The Motorcycle Diaries Review

by Jonathan F. Richards (moviecritic AT prodigy DOT net)
October 12th, 2004

Jonathan Richards

THE MOTORCYCLE DIARIES
Directed by Walter Salles
Rated R, 126 minutes, in Spanish with subtitles

HIT THE ROAD, CHE

    The child, as William Wordsworth observed, is father of the man, and buried inside each public figure is the young man or woman who formed the mature personality. The Motorcycle Diaries offers us a romantic look at a few formative months in the life of Ernesto "Che" Guevara, the man who would become a world-famous icon of posters, tee shirts, and revolution.
    In January of 1952 the 24-year-old Guevara (Gael García Bernal of Y Tu Mama Tambien) had finished his second year of medical school when he and his best friend, a biochemist named Alberto Granado (Rodrigo de la Serna, a second cousin of Guevara), decided to take a road trip. Riding double on "The Mighty One (La Poderosa)", a beat-up 1939 Norton 500 ("You can fix anything with wire!"), they set out from Buenos Aires to see the continent, heading south to Tierra del Fuego, up the length of Chile, through Peru and into Venezuela – a journey of more than 8,000 kilometers. The bike (despite the title) did not make it; the young men did.
    The movie combines standard road trip/buddy movie conventions with the internalized journey of an awakening consciousness of injustice in the world. It's Easy Rider meets The Grapes of Wrath. The guys set out guided by the beacons of adventure and sex. They hope to sleep with girls, preferably sisters, in every village and town of South America. But an early stop is at the hacienda where Ernesto's girlfriend (Mía Maestro) lives with her patrician parents, who cast a cold eye on the young medical student.
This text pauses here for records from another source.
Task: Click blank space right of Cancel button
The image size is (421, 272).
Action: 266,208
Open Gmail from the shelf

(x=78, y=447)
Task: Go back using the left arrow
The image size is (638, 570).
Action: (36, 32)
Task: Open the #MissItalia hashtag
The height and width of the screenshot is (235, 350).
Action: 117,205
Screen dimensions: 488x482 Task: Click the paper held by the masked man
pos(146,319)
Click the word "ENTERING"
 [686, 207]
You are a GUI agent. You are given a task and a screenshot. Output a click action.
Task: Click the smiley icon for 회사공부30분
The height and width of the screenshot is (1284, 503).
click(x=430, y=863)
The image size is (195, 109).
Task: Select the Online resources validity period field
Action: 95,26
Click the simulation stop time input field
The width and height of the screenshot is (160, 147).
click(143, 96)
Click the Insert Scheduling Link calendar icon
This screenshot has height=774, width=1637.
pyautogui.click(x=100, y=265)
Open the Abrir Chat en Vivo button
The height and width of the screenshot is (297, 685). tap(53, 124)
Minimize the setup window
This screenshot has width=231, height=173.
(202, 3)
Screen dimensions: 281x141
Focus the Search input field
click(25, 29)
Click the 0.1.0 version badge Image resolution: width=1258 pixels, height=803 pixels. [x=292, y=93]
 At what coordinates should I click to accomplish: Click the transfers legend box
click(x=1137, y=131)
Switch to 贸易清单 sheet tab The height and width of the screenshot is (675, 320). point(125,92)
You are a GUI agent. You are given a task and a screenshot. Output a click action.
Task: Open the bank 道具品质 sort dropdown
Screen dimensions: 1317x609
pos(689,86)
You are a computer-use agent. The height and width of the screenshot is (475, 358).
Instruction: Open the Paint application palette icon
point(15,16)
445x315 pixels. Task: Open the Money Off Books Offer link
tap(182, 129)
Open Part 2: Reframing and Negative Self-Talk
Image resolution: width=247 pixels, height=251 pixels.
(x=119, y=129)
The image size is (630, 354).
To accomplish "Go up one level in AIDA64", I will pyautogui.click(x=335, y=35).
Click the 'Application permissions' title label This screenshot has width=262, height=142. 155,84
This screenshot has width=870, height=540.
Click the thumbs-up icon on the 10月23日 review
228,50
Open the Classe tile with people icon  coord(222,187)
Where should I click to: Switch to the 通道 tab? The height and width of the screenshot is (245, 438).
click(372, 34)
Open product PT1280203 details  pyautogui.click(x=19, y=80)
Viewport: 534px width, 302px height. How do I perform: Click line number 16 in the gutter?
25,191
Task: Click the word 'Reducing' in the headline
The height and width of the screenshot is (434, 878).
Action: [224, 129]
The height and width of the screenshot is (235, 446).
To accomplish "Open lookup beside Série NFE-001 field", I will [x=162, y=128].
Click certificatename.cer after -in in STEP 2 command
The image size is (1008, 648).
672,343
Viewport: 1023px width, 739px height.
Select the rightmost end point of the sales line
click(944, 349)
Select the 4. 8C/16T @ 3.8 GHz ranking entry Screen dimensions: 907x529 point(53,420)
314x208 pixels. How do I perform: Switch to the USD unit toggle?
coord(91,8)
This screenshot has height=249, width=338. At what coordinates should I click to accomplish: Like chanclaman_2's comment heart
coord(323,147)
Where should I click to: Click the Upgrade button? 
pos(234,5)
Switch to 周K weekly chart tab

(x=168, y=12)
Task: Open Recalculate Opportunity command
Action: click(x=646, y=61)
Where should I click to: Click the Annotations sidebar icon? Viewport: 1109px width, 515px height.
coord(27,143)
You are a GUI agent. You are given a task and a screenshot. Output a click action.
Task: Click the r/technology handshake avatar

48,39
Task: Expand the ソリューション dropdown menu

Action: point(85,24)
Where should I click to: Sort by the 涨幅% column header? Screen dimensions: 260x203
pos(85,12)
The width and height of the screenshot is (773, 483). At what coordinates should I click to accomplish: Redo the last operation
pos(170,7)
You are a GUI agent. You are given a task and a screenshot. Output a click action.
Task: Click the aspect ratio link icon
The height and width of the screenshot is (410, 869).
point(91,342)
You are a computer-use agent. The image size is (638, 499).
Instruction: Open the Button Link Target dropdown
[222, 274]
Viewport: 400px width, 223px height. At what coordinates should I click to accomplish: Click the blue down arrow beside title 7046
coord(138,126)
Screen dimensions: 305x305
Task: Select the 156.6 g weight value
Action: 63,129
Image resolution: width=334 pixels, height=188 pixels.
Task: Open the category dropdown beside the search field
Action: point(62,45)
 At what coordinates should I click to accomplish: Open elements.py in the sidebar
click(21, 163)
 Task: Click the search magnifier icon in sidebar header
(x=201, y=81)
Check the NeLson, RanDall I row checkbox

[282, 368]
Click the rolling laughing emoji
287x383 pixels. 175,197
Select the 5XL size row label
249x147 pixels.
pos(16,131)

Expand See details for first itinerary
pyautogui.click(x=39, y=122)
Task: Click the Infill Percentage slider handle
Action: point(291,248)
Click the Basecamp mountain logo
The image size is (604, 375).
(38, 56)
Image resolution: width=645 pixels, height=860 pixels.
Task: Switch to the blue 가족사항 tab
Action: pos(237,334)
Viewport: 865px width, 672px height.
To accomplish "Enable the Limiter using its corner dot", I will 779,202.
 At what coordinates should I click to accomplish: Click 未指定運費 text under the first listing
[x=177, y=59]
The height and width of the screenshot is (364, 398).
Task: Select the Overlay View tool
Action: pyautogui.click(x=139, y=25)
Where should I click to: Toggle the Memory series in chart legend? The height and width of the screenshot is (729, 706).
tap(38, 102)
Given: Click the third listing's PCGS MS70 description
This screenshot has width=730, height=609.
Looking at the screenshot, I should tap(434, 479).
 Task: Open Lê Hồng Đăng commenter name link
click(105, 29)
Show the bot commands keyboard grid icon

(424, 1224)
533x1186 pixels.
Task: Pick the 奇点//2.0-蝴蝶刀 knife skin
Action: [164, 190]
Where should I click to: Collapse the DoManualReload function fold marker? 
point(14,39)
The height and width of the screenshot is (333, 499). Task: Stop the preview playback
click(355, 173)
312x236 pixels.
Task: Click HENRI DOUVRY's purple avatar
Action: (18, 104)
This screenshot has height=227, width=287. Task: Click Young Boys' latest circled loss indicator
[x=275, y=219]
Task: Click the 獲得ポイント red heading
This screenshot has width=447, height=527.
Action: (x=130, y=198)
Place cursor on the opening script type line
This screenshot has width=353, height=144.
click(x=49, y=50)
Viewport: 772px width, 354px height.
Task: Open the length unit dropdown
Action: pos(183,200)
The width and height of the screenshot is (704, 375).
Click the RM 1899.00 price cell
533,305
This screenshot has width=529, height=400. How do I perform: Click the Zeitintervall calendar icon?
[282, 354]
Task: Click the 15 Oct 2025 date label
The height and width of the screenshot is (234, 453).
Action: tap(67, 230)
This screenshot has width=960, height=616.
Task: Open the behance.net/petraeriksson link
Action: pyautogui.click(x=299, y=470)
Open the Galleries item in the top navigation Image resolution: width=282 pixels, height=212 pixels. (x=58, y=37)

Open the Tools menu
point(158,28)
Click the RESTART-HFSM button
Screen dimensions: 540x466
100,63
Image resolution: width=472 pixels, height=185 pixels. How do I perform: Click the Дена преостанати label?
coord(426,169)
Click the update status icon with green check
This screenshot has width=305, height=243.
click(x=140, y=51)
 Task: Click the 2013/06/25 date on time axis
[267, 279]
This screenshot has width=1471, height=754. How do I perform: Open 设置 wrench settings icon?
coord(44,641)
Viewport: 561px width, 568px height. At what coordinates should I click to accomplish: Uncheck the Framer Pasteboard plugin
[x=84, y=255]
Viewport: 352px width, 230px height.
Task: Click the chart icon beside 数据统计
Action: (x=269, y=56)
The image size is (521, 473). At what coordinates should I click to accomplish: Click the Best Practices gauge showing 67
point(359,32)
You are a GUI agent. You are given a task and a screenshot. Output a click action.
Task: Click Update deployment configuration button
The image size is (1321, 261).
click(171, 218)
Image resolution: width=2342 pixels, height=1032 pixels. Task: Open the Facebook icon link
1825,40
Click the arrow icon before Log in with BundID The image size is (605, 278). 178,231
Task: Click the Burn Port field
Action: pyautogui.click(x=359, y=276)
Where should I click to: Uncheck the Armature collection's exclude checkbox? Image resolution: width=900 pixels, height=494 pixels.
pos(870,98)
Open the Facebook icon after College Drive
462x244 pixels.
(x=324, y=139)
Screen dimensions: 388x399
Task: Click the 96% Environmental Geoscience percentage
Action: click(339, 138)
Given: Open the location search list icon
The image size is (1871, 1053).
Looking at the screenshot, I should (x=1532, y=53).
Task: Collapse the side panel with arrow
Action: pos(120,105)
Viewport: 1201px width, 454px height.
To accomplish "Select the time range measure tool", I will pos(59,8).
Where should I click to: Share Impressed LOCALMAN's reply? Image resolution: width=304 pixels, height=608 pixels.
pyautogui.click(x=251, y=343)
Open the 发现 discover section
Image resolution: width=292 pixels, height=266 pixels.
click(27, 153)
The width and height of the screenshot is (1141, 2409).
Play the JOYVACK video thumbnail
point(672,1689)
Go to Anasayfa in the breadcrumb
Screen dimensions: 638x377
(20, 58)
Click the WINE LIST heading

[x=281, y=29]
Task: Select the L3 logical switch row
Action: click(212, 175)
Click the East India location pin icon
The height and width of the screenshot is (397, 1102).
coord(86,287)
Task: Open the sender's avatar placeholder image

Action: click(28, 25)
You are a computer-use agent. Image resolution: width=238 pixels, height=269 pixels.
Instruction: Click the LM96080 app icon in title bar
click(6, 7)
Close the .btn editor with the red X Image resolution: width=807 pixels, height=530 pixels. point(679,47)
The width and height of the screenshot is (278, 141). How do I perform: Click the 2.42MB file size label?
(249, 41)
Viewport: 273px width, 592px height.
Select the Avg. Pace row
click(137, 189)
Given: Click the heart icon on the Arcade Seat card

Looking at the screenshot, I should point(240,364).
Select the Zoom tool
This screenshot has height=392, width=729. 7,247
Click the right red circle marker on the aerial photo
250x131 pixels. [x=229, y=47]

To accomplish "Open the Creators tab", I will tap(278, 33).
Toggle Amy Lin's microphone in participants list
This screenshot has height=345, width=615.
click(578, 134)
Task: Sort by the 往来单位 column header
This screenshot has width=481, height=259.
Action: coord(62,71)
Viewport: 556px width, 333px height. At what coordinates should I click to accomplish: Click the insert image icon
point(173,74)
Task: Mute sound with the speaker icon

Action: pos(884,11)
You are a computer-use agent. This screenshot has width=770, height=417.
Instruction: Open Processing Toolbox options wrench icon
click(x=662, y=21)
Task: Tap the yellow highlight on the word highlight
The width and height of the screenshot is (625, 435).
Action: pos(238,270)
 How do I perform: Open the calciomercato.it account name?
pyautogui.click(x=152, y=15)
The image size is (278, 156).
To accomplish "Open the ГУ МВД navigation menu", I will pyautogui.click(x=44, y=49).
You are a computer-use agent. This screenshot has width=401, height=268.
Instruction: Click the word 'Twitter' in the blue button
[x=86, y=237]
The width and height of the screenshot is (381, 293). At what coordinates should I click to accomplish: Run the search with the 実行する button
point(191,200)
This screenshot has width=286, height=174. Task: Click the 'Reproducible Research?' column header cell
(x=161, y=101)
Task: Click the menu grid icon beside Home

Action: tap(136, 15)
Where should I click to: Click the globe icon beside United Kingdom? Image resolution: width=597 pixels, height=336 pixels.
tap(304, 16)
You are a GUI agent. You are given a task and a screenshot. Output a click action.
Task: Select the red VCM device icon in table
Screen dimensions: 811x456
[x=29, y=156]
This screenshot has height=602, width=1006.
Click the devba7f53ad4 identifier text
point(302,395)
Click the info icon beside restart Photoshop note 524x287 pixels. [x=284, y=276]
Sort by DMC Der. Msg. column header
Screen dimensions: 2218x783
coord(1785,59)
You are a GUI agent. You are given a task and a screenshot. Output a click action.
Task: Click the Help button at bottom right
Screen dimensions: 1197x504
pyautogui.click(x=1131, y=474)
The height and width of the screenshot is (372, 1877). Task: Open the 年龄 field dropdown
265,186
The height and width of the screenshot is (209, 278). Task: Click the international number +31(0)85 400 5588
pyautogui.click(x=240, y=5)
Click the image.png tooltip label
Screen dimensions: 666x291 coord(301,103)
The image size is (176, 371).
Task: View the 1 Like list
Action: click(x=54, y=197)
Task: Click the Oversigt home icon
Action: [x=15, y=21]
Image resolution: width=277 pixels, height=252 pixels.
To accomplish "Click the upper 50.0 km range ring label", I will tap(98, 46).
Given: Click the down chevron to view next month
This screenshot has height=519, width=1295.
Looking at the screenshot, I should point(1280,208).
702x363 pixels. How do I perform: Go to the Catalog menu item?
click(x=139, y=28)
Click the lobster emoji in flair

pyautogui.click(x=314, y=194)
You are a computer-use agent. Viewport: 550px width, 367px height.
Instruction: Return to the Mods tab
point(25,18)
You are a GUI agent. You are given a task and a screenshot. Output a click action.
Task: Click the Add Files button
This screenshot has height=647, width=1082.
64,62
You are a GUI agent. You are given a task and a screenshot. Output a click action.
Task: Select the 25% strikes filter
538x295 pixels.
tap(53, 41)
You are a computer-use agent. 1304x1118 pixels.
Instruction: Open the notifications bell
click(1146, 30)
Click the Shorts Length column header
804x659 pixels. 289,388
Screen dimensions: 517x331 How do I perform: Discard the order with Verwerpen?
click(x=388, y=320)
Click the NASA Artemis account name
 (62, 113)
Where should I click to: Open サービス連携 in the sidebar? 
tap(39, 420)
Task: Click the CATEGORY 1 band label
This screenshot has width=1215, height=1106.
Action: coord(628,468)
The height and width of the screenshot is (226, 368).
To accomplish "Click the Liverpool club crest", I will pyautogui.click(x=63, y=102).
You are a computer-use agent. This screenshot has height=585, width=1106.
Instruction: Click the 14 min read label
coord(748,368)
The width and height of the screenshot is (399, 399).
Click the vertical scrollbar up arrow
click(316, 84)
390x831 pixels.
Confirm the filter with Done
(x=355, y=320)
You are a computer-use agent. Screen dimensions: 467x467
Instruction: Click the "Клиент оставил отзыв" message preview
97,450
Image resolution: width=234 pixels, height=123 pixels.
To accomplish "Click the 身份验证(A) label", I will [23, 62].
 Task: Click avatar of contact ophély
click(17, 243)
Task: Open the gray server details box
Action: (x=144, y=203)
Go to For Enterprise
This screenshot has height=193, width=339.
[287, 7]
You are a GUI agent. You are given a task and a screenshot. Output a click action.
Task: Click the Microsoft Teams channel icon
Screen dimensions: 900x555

She promises to wait for him if it's not too long, a tepid commitment that predictably lasts only through a few tanks of gas before the "Dear Ernesto" letter reaches him. To give the lady her due, maybe she sensed something; by the end of the trip there is no chance he would ever have passed her way again. The early part of the movie is mostly thrills, chills, and plenty of spills as the buddies bicker and bond. In southern Chile, as they romance a pair of sisters, we learn the origin of the nickname "Che" – according to the girls, it's the way the Argentines speak. As they roll on north, there's some slapstick comedy, including a weak, out-of-character scene where Che bullies a woman and they get chased by an angry mob.
    Che complicates their journey with a stubborn insistence on telling the truth, where Alberto's prescription of a little sugar-coating might score them more food and female companionship. By the time they pass into Peru, the seeds of radicalism have been planted. By the flickering light of a campfire they hear the first of a series of tales of the oppression of the poor by the rich. The farther north they go the more injustice they see – a young farming couple forced off their land, starving workers mistreated by harsh foremen. Che grows increasingly thoughtful and introspective, despite Alberto's robust efforts to keep his mind on girls. As they look down on the wonders of Machu Picchu, the future revolutionary wonders how "a civilization that created this could be destroyed to produce something like Lima." One of the destinations of the two young medics is a leper colony in Peru where they volunteer, and there Che's social conscience deepens in the face of the suffering of the sick. The colony straddles a river; the lepers live on one of its banks, the healthy staff on the other. On the night of a party thrown at the clinic for his twenty-fourth birthday, the asthmatic Che plunges into the river, ignoring the pleas of Alberto, and swims across to the side where the poor and afflicted are. His personal Rubicon has been crossed, you understand, and there will be no turning back.
    Both principal actors are excellent, but it is the soft-eyed, soulful Bernal who gives this story its heartbeat. His enormous charm keeps us involved even through stretches of thin episodic narrative. He combines the sensitivity and the strength that are the foundations of the revolutionary he will become. What we do not see foreshadowed is the killer. The only hint of violence Che exhibits here is when he throws a stone at a truck driven by exploiting bosses. We do not see the rigid ideologue. It's a gentle, saintly character that Bernal and director Salles give us; this is a man who might have gone on to become Mahatma Ghandi.
    It's an engrossing journey for the most part, and many of the images of South America provided by cinematographer Eric Gautier are breathtaking. This account is based on the actual diaries Che kept on the journey, which were discovered in a knapsack years after his death. They were published in 1993 as Diarios de Motocicleta: Notas de Viaje. The other source material is Granado's memoir, Con el Che por America Latina. Granado, still living in Cuba in his eighties, appears in a screen-filling closeup at the end of the film.